**Work instructions**
Repeat the lines of the saved entries exactly, from the line containing "Where should I click to: Choose" through the line containing "click(x=1175, y=294)", both included.

(Saved entries)

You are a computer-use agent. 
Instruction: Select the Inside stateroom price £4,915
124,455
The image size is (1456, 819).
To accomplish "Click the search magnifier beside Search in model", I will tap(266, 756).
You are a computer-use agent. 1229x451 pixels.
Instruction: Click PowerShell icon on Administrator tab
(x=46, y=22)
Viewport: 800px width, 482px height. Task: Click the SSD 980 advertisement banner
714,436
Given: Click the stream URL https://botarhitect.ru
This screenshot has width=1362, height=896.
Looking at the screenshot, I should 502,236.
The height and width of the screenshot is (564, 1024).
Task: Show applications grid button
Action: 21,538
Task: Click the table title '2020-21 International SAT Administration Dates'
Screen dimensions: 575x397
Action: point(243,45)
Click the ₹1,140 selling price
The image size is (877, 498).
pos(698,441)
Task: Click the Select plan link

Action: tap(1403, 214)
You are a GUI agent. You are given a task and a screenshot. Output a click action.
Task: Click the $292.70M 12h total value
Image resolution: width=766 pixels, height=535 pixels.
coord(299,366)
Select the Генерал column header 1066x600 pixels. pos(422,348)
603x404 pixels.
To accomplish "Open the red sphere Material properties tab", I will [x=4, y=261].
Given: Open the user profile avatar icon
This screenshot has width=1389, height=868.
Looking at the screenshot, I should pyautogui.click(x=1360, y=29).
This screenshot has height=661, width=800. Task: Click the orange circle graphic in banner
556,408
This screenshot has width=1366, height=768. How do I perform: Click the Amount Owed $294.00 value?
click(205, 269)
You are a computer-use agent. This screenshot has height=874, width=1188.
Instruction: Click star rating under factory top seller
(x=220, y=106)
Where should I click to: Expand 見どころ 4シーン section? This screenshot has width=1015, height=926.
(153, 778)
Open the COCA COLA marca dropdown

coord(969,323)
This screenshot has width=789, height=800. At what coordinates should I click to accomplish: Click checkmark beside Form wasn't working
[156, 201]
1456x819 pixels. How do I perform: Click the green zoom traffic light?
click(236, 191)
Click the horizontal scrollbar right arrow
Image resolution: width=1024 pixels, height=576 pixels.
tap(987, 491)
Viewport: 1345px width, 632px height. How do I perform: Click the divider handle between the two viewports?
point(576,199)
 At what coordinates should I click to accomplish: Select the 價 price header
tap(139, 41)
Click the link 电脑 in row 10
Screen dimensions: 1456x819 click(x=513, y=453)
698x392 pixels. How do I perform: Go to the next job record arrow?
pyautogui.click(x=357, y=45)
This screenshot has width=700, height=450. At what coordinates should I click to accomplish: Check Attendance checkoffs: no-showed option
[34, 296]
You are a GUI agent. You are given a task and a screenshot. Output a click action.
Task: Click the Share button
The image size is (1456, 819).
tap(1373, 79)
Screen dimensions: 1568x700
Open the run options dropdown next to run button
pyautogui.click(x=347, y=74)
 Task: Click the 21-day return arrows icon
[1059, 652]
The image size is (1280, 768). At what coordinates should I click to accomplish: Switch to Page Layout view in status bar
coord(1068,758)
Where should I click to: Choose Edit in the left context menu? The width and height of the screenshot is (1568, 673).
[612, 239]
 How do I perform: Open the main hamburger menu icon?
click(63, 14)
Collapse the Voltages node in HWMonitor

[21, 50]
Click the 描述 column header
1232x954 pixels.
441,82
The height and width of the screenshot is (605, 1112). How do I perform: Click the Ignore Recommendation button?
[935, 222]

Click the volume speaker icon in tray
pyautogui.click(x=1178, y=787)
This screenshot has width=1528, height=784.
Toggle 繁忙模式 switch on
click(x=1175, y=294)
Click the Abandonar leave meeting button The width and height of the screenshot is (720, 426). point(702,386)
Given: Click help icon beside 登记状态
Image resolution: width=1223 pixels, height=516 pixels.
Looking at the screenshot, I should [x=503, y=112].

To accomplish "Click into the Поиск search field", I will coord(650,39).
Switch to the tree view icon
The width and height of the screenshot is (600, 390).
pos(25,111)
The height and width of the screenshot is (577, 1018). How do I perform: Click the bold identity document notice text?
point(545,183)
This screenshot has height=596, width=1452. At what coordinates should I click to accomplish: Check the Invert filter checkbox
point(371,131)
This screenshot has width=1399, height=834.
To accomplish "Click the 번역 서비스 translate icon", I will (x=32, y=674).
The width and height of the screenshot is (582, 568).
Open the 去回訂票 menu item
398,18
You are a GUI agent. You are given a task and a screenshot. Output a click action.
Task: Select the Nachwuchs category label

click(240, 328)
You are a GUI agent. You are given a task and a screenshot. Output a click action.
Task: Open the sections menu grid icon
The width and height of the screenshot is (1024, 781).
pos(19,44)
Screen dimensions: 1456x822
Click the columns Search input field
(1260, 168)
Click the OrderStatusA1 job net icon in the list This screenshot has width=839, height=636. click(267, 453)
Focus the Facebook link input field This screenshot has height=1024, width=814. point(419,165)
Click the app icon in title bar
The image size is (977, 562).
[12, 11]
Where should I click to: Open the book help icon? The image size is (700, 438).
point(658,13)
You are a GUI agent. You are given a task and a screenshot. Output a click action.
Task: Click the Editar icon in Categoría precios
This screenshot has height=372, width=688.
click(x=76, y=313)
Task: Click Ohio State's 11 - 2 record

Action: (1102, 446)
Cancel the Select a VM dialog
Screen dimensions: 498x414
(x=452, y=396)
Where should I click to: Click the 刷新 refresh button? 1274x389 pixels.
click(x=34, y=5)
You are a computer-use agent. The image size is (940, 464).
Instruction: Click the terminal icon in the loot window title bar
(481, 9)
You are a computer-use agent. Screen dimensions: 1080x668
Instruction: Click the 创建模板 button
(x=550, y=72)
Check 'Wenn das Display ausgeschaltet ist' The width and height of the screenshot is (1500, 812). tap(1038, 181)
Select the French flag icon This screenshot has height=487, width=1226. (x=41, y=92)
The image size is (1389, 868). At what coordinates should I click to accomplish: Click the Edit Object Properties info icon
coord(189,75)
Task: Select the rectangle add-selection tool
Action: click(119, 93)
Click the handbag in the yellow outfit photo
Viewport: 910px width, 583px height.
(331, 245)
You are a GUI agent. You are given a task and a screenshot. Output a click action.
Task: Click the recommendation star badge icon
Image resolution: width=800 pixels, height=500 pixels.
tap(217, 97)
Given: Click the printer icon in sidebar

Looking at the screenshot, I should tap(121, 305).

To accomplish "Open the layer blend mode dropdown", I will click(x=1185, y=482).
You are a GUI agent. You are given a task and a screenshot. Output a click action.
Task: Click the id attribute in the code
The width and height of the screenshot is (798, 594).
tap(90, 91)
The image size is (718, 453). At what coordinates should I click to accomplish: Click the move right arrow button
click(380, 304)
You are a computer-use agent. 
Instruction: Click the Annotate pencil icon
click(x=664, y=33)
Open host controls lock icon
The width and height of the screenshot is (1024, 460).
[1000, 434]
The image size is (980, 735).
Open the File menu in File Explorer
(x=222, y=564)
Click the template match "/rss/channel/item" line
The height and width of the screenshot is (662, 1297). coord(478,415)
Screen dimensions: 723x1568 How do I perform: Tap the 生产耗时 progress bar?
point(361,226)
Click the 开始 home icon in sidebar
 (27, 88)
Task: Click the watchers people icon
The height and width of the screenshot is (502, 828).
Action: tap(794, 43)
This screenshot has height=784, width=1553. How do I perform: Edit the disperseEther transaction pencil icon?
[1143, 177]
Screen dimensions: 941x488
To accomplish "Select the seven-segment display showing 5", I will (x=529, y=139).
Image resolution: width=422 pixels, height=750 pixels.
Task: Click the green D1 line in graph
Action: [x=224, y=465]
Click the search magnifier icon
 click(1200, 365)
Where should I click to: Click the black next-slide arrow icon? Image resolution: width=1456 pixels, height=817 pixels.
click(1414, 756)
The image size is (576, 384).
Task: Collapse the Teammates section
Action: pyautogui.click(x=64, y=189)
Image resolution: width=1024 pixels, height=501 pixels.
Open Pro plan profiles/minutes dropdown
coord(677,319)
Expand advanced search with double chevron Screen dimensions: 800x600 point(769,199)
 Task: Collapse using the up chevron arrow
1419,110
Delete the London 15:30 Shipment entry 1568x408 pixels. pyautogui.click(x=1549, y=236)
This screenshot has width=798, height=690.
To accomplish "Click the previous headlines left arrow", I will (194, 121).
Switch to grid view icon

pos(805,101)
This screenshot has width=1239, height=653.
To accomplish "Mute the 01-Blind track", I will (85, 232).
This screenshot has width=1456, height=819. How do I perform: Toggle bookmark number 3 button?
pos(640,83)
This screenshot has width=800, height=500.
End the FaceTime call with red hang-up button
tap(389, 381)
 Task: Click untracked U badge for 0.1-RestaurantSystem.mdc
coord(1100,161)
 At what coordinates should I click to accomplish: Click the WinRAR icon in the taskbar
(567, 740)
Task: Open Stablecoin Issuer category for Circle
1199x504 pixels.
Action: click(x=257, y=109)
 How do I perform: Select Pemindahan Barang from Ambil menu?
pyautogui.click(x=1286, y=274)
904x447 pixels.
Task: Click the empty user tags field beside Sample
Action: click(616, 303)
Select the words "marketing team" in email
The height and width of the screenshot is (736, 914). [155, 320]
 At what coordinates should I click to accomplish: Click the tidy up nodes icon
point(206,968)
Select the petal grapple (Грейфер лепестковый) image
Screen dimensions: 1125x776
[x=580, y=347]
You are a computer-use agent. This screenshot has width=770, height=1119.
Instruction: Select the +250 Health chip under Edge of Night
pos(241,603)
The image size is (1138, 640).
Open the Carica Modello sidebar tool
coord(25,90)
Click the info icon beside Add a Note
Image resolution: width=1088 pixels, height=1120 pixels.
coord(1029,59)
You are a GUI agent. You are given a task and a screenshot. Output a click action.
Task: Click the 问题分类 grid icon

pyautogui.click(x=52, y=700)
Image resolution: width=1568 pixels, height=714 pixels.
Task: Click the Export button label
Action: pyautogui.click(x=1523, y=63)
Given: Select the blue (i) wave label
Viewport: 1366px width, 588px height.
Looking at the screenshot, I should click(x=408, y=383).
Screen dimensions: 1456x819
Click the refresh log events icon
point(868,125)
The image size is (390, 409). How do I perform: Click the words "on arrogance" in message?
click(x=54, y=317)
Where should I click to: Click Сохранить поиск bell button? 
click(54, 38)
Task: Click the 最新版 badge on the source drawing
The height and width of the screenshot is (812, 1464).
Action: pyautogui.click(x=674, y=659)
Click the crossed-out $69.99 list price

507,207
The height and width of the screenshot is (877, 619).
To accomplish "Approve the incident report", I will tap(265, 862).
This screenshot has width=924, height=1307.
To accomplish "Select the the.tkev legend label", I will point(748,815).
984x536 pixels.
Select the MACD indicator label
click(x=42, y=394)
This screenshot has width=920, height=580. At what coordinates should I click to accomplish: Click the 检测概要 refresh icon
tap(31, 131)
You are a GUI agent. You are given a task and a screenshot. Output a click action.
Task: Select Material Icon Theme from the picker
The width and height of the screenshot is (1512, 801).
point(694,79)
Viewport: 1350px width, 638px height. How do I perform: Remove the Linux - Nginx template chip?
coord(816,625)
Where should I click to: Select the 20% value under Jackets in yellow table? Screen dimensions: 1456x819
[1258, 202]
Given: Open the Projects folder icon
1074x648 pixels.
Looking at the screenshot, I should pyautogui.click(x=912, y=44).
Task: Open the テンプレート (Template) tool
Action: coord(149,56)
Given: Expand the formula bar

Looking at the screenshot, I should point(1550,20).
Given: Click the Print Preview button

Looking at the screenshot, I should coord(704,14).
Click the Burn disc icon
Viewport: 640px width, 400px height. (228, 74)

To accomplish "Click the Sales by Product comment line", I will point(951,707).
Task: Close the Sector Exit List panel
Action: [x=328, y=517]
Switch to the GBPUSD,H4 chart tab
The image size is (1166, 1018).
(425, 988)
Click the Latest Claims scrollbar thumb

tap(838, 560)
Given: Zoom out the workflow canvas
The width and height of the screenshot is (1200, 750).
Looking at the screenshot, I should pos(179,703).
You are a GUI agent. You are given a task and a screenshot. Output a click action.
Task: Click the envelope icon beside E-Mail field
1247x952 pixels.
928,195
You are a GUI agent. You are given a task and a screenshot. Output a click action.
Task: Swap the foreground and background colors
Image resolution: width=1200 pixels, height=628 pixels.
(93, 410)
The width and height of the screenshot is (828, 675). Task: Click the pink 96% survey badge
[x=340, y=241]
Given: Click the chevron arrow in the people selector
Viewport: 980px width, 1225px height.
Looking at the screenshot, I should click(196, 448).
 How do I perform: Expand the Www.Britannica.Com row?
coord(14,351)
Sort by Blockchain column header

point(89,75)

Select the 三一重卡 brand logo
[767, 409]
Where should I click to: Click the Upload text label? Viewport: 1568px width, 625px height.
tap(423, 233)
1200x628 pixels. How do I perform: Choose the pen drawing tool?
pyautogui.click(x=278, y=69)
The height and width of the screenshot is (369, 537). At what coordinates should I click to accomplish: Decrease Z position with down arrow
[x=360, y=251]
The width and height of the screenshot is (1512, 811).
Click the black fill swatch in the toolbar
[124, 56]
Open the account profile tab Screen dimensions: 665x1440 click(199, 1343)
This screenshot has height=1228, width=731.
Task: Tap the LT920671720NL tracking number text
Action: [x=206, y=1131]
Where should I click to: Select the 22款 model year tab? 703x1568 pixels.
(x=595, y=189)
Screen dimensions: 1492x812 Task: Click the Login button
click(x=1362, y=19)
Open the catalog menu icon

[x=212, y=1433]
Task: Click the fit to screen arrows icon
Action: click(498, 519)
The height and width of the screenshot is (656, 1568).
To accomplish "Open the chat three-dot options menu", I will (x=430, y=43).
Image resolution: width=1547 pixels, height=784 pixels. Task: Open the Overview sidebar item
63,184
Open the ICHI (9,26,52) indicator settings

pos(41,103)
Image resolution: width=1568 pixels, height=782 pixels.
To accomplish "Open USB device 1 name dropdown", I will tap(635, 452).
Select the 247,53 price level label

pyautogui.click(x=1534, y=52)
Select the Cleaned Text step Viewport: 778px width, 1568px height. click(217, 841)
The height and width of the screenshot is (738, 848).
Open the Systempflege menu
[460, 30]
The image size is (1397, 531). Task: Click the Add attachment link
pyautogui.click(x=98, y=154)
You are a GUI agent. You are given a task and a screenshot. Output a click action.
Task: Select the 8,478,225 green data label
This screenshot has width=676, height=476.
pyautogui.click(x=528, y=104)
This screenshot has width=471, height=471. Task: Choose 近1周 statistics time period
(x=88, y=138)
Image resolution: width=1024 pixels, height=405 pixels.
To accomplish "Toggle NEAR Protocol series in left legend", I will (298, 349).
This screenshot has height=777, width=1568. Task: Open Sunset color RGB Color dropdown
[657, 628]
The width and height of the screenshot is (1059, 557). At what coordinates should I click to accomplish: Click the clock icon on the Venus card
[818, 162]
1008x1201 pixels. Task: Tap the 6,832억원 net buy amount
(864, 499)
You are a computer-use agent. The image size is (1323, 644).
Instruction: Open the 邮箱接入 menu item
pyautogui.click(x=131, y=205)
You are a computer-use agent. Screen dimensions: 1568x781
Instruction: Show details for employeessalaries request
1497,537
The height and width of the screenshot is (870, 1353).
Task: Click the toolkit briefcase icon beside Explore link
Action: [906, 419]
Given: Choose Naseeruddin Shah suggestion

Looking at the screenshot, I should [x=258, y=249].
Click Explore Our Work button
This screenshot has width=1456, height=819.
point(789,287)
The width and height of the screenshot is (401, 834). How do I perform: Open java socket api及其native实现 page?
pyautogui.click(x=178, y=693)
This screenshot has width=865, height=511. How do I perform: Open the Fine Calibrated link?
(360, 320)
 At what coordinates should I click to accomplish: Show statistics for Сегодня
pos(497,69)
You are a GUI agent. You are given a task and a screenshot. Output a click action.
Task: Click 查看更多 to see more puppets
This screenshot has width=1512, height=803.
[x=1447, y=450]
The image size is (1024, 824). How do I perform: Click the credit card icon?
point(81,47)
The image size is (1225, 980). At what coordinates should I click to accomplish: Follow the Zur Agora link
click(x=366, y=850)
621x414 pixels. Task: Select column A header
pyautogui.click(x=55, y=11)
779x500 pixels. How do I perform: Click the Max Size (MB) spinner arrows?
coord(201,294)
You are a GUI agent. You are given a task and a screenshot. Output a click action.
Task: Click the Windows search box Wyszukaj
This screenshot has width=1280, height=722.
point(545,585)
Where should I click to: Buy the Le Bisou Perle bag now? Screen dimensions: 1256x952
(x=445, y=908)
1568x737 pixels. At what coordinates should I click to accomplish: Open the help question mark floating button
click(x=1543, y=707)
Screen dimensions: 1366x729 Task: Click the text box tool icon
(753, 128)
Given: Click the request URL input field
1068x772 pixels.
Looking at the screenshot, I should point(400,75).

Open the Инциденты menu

**Solution**
Where should I click to: Choose Edit in the left context menu? The width and height of the screenshot is (1568, 673).
[612, 239]
 How do I perform: Open the main hamburger menu icon?
click(63, 14)
Collapse the Voltages node in HWMonitor

[21, 50]
Click the 描述 column header
1232x954 pixels.
441,82
The height and width of the screenshot is (605, 1112). How do I perform: Click the Ignore Recommendation button?
[935, 222]

Click the volume speaker icon in tray
pyautogui.click(x=1178, y=787)
This screenshot has width=1528, height=784.
Toggle 繁忙模式 switch on
click(x=1175, y=294)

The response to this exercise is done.